Triage Investing Blog reader Mark writes,

Brad, I’m curious to hear your thoughts on how macro events (the mess in Europe) affect your investment outlook and behaviour? Mauldin’s recent article (Business Insider) prompted this for me. Thanks.

For those of you who first don’t know John Mauldin he publishes a weekly email, titled Thoughts From The Frontline, and is author of Bull’s Eye Investing: Targeting Real Returns in a Smoke and Mirrors Market.

John’s been writing a series of articles related to the Euro Zone Debt Crisis that investors have heard news and discussion on, but not really taken note of the potential impact it may or may not have on your portfolio.

…Europe’s leaders are committed to keeping both the euro and the eurozone as it is. But for it to do so, everything must change…This is no easy task, as no one wants a change that will impact them negatively; and there is no change that will allow things to stay the same that does not impact all severely…

John is extremely accurate in that above statement from his column, Staring Into The Abyss. The proof is actually not something that needs to be measured, but instead can be observed.

Humanity either embraces or fears change depending on how it suits our purpose.

The political leaders of Europe, and its citizens, are resisting a change that is both necessary and essential. It is the same issue that we will face in North America, and have been, over the past four years.

Financial debt is a very serious issue and one that in my opinion hasn’t taken the precedence it deserves. The amount of debt owed individually and collectively by many nations will significantly affect their economies. We can see this impact still on the US economy now four years after the credit crisis began.

In Canada we’re not immune either; we have record high debt levels for individuals, a frothy real estate market and extremely low interest rates that encourage more poor financial decisions.

I think the Europe problem, just as any of the other debt stories, is a serious macro event to pay attention to as an investor.

If you’re a diversified long-term investor you have the benefit of time to remain invested in companies, mutual funds or ETF’s with greater exposure to Europe. If you’re a diversified short-term investor (say near retirement) you have no business being invested in risky investments or in guessing where the market will move.

I’m generally a balanced investor keeping my exposure to any one company, sector or country appropriate. Now is the time, for a disciplined long-term investor, to remain mindful of diversification and to not overweight equity or fixed income exposure to one area or another in an attempt to adjust for risk. You may overweight in bonds and miss out on a rally in equities or overweight equities and get burned as losses mount.
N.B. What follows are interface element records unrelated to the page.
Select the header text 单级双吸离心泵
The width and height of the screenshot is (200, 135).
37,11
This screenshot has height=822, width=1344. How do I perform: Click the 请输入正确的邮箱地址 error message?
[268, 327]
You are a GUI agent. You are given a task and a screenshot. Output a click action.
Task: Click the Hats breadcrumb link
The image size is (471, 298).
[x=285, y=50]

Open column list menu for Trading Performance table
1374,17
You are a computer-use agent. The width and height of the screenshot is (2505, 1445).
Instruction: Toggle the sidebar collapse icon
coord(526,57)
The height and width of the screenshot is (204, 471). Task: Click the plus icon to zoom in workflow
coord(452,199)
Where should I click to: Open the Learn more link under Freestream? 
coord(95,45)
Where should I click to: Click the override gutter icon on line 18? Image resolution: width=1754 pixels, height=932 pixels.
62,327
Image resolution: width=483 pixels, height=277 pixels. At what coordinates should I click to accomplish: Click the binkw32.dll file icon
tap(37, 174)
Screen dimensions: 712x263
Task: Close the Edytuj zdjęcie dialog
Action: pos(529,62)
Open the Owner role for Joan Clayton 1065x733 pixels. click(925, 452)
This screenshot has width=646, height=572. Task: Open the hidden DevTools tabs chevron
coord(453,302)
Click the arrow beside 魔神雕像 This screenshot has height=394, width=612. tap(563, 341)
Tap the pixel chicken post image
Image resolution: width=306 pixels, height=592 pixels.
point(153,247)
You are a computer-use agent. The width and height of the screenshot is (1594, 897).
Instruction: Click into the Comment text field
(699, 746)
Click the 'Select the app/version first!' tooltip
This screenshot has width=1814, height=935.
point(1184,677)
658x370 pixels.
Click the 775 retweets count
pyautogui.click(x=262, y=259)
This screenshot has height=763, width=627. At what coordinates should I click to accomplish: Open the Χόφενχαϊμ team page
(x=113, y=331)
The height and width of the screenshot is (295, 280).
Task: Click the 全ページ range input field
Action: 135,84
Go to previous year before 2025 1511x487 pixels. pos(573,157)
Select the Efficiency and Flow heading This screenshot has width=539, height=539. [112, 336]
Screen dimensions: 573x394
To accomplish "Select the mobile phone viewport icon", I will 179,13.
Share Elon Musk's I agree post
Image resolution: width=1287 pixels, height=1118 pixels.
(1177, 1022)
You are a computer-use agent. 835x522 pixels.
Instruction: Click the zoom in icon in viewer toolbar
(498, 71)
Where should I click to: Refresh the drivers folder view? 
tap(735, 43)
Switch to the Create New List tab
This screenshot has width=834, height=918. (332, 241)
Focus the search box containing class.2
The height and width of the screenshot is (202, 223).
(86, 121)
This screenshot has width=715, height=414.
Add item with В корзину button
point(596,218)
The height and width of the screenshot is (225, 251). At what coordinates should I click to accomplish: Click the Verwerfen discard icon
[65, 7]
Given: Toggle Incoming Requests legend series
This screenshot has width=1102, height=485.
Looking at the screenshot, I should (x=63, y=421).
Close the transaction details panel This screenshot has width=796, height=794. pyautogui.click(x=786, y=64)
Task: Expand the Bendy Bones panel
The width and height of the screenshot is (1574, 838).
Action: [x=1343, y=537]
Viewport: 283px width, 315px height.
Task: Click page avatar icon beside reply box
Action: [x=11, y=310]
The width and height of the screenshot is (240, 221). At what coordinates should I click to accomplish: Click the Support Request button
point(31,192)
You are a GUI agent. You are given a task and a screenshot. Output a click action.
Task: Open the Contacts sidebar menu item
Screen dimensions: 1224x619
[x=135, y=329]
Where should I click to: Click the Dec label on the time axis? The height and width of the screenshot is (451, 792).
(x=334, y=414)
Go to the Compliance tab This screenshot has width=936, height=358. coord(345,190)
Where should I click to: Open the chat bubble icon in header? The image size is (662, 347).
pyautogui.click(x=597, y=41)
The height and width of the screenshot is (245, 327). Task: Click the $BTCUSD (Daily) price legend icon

For my portfolio, with a 20-30 year investing horizon, I take the same approach I always do. I don’t invest in things I perceive to have too much risk and I focus on capital preservation. I’m maintaining my exposure to Europe through broad market ETF’s and certain companies with European operations, but I am not taking positions in say individual European banks (are you CRAZY!?) because they’re perceived as undervalued.

There will be a time to invest in European stocks. It will be short, uncertain and likely very volatile. I don’t assume I can time the market to know the exact time so I still maintain some exposure and buy when my investing approach (portfolio allocation) says to.

What I’m not foolish enough to do is expose my capital to unnecessary risks in Europe when the leaders themselves can’t be proactive in dealing with the crisis.

Always be proactive versus reactive to any bad situation.